A madrugada de 11 de outubro de 2025 em Apucarana foi marcada por uma ocorrência de ameaça grave e desacato que culminou no uso de um cão policial. Uma equipe do Canil da Polícia Militar realizava patrulhamento no Loteamento Residencial Sumatra I, quando se deparou com uma aglomeração de pessoas em um bar, que, ao notarem a presença policial, passaram a se esconder, gerando fundada suspeita e motivando a abordagem. Durante a fiscalização dos frequentadores, a maioria colaborou com os procedimentos de rotina.
No entanto, um dos presentes, posteriormente identificado como J. C. S. B., de 42 anos, demonstrou comportamento hostil e passou a desacatar a equipe policial com palavras de baixo calão e ofensas diretas, como "policial vagabundo não pode me abordar". Além de proferir os insultos, ele desobedeceu repetidamente às ordens legais para que mantivesse a calma e ficasse em silêncio. O ápice da situação ocorreu quando o indivíduo avançou contra a equipe com evidente intenção de agressão física. Diante da resistência e da iminente ameaça à integridade física dos policiais, foi empregado o cão policial "Buddy" como Instrumento de Menor Potencial Ofensivo (IMPO), em conformidade com a legislação que regula o uso de força policial.

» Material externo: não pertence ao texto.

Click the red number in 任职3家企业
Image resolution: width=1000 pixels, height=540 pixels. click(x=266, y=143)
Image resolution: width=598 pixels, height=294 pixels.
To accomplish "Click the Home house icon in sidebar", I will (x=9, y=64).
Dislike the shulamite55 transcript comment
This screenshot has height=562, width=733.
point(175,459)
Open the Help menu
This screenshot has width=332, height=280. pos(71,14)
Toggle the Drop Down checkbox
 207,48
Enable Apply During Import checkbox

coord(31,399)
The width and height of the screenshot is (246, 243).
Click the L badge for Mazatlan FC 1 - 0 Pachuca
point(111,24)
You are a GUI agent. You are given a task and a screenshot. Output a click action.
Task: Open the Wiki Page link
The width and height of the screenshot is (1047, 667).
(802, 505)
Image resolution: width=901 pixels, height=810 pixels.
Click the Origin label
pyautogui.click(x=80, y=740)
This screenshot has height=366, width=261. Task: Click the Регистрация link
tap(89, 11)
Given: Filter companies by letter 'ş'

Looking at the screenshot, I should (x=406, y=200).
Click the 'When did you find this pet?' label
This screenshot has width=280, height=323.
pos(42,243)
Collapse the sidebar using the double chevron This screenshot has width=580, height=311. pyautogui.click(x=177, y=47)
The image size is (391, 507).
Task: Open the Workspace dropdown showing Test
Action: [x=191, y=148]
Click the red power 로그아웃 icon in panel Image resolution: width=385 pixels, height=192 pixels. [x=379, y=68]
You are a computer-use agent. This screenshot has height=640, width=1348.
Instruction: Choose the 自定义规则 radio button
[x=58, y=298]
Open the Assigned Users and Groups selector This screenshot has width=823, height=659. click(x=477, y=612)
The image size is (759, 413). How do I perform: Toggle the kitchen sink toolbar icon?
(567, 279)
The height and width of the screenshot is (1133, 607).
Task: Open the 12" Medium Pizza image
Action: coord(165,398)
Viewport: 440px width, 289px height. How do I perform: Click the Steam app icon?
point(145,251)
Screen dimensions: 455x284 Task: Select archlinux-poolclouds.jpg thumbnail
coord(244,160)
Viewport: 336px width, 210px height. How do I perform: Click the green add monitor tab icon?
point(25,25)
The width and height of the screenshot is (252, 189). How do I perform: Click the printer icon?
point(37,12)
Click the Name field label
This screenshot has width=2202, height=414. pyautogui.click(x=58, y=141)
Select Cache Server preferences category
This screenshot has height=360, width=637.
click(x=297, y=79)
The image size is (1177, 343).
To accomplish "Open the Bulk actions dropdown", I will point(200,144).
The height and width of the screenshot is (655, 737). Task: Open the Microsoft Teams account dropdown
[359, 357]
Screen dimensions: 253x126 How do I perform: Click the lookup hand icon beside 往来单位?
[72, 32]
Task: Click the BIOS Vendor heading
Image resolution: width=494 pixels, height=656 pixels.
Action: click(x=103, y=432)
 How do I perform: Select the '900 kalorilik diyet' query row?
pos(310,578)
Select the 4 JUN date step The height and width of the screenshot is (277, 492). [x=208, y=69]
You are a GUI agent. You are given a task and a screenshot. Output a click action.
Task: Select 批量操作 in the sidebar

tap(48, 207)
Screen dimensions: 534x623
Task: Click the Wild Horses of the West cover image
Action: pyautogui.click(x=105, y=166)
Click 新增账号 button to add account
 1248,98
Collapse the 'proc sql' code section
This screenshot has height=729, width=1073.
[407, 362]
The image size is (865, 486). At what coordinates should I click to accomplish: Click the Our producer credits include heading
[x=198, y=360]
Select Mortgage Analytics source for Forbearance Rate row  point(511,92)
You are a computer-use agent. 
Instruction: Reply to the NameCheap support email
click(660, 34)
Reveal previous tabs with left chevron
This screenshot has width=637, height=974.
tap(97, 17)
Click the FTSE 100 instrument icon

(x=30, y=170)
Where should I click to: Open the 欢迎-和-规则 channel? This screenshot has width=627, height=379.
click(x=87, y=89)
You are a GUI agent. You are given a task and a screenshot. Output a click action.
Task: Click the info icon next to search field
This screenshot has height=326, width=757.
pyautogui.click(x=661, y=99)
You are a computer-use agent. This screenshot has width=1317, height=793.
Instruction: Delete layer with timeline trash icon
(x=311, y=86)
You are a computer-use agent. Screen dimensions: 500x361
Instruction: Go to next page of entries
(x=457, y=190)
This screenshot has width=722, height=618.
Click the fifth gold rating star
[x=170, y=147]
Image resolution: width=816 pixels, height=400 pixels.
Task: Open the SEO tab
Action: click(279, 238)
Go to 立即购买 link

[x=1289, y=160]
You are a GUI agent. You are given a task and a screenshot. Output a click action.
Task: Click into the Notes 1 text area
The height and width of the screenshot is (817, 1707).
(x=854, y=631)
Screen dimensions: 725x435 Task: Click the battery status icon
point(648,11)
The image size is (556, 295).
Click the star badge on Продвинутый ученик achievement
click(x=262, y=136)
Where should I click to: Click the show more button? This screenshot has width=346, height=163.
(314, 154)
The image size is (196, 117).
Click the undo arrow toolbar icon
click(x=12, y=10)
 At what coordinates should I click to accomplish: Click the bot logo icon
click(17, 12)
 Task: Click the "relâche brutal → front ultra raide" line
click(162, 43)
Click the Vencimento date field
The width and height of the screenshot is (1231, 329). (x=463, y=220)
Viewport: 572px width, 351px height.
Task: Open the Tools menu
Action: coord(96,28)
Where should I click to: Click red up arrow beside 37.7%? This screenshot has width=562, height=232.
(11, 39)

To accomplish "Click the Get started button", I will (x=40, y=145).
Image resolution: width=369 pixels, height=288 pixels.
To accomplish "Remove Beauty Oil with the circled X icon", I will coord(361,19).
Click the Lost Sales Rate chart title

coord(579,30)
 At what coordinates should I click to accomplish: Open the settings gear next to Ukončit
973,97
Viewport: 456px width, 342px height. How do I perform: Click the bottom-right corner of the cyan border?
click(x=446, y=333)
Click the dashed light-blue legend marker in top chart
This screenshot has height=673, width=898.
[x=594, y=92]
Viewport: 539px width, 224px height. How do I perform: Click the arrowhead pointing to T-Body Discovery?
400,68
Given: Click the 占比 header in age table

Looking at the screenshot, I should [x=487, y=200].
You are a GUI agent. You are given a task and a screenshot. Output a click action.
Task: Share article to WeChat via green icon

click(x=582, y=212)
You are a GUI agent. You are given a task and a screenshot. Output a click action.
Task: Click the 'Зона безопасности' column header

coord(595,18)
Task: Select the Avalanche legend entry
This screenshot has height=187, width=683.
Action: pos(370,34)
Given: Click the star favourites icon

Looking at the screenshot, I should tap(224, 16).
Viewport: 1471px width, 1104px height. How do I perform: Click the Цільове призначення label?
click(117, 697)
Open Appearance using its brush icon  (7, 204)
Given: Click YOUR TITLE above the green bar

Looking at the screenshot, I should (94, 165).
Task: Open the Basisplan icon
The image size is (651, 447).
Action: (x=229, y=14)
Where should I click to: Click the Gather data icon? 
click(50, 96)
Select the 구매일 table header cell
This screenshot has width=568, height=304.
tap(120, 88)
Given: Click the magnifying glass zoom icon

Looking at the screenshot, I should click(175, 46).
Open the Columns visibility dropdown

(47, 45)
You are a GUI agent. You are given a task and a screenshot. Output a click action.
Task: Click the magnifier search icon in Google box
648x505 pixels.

O cão "Buddy" agiu de forma a cessar a ameaça, realizando mordidas na região da coxa direita e panturrilha esquerda do agressor, que só assim parou a investida. O indivíduo foi contido e levado para atendimento médico na Unidade de Pronto Atendimento (UPA) local. Contudo, mesmo sob custódia e em atendimento, J. C. S. B. continuou com o comportamento ameaçador. Ele proferiu ameaças de morte à equipe policial, afirmando que "acabaria com a vida dos policiais" e que suas famílias "pagariam pelo que está acontecendo". Após a liberação médica, o homem foi encaminhado à 17ª Subdivisão Policial de Apucarana para os procedimentos cabíveis, respondendo agora pelos crimes de Desacato, Desobediência e Ameaça contra a autoridade policial. O uso do cão policial foi essencial para evitar um confronto mais grave e garantir a segurança dos agentes em serviço.